Previous guidance from the company said the project would cost $750m. Friday’s update would take the total cost to $900m.
Jarden analyst Grant Swanepoel said another cost blowout was a “big surprise”, because it was his understanding that the insurance payout would cover any additional costs.
“This is quite left field and $150m is quite a big number,” Swanepoel said.
“We were being told insurance was going to cover the differential left to go.”
He said Fletcher had underestimated the total cost of the complicated clean-up, so the insurance payout fell short.
“They’ve spent millions and millions up to this point; we just thought it had been fully captured by the provisions up to this point, but there was a miss on it.”
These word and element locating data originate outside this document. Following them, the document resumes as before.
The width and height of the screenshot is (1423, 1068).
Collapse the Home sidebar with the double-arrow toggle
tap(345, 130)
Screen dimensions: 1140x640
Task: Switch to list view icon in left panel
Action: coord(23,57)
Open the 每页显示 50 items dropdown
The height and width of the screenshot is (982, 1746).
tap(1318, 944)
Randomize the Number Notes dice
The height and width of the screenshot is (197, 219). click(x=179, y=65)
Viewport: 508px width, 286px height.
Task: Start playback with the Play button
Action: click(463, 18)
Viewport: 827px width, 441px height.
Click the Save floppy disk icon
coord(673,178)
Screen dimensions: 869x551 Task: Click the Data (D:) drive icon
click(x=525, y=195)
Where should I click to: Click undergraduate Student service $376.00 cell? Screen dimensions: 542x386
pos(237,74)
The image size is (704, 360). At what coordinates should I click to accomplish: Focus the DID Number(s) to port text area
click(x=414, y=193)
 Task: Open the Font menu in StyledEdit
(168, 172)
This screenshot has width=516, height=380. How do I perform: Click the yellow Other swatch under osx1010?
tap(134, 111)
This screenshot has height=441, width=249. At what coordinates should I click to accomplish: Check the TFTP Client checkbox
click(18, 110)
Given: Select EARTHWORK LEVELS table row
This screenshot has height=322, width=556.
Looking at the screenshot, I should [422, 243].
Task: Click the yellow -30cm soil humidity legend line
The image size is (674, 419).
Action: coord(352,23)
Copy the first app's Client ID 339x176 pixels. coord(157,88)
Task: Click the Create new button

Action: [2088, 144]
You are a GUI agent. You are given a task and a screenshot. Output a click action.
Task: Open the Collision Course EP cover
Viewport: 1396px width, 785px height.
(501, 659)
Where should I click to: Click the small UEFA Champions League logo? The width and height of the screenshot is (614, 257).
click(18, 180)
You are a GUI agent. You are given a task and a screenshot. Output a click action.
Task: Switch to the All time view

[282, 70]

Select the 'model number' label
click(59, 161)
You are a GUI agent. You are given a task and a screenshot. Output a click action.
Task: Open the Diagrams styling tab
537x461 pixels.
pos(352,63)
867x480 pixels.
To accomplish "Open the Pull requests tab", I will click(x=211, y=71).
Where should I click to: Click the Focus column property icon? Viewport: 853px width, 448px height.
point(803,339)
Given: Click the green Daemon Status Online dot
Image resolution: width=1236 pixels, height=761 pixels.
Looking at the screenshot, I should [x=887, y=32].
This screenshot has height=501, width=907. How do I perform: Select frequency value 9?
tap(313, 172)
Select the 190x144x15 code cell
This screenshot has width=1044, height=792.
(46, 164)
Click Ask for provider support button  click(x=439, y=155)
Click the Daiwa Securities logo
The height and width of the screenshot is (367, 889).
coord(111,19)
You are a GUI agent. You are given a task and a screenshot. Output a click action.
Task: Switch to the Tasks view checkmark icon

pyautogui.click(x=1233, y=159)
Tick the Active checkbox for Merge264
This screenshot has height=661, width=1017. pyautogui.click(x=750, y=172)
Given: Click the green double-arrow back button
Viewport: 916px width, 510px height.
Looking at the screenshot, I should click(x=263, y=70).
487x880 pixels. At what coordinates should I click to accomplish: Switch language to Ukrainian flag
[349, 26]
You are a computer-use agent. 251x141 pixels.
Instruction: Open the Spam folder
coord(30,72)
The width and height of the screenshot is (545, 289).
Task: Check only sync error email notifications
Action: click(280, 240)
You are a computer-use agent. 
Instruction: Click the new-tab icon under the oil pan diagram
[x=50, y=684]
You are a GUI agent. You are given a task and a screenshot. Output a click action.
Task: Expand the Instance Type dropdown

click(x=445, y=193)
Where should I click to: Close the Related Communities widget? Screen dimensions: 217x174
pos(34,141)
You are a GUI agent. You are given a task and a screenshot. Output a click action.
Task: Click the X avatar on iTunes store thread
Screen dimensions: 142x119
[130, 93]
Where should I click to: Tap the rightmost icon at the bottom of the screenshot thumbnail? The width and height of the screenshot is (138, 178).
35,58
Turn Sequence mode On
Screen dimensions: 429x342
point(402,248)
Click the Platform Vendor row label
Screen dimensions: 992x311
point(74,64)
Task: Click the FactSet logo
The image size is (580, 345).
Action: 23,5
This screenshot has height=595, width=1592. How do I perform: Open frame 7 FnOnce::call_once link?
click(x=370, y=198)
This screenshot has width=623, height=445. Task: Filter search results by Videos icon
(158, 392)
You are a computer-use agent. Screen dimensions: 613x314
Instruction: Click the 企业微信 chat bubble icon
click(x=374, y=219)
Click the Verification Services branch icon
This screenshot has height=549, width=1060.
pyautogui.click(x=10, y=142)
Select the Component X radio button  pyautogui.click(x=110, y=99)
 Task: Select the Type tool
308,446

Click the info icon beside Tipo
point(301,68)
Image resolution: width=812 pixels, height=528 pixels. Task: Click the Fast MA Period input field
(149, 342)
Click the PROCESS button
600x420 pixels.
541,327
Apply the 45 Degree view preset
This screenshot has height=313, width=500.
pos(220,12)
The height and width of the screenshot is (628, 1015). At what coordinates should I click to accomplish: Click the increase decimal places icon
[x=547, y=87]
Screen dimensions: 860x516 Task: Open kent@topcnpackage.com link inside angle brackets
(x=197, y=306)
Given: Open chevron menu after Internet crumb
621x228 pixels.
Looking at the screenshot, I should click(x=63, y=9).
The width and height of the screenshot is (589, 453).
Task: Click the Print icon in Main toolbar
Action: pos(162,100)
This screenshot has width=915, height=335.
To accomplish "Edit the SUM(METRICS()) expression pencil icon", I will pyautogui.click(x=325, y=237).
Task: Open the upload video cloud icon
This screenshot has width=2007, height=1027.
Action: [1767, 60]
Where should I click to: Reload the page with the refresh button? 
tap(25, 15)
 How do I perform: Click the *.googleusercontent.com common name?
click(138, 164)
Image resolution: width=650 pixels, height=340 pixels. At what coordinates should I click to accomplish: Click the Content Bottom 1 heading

Complexity was added by the mix of reasons for the cost overrun, which included inflationary problems, separate to the fire damage.
“Even if didn’t have the fire, they would have had a cost blowout,” Swanepoel said.
The extra $150m provision would be added as a significant item in the company’s half year financial statement for 2023, so excluded from its total earnings, maintaining its expected annual earnings target of $855 million or more.
Fletcher chief executive Ross Taylor said that accounting treatment was due to the project being part of the vertical building sector, which the group had discontinued operations in.
“It is disappointing we require further provisions, which are the result of the significant complexity of the project rebuild.
“However, NZICC is Fletcher Construction’s last project in the vertical sector, as a decision to fully exit this sector was made in 2021.” Taylor said in the market update.
The cash impact would would not be immediate and would flow though the 2023 and 2024 calendar years.
“Our balance sheet continues to be in a strong position,” Taylor said.
In June, Fletcher Construction confirmed legal proceedings were being taken over insurance for works at the convention centre.
“Proceedings have been initiated in relation to a difference of interpretation over an insurance policy, as it applies to the New Zealand International Convention Centre project. It is not appropriate for any parties to make further comment,” the company said.
The Herald reported in 2020 that more than 80 per cent of the cover was held by American insurance giant Chubb, with the rest held by Australia’s second-largest insurer, QBE, and Warren Buffett’s Berkshire Hathaway.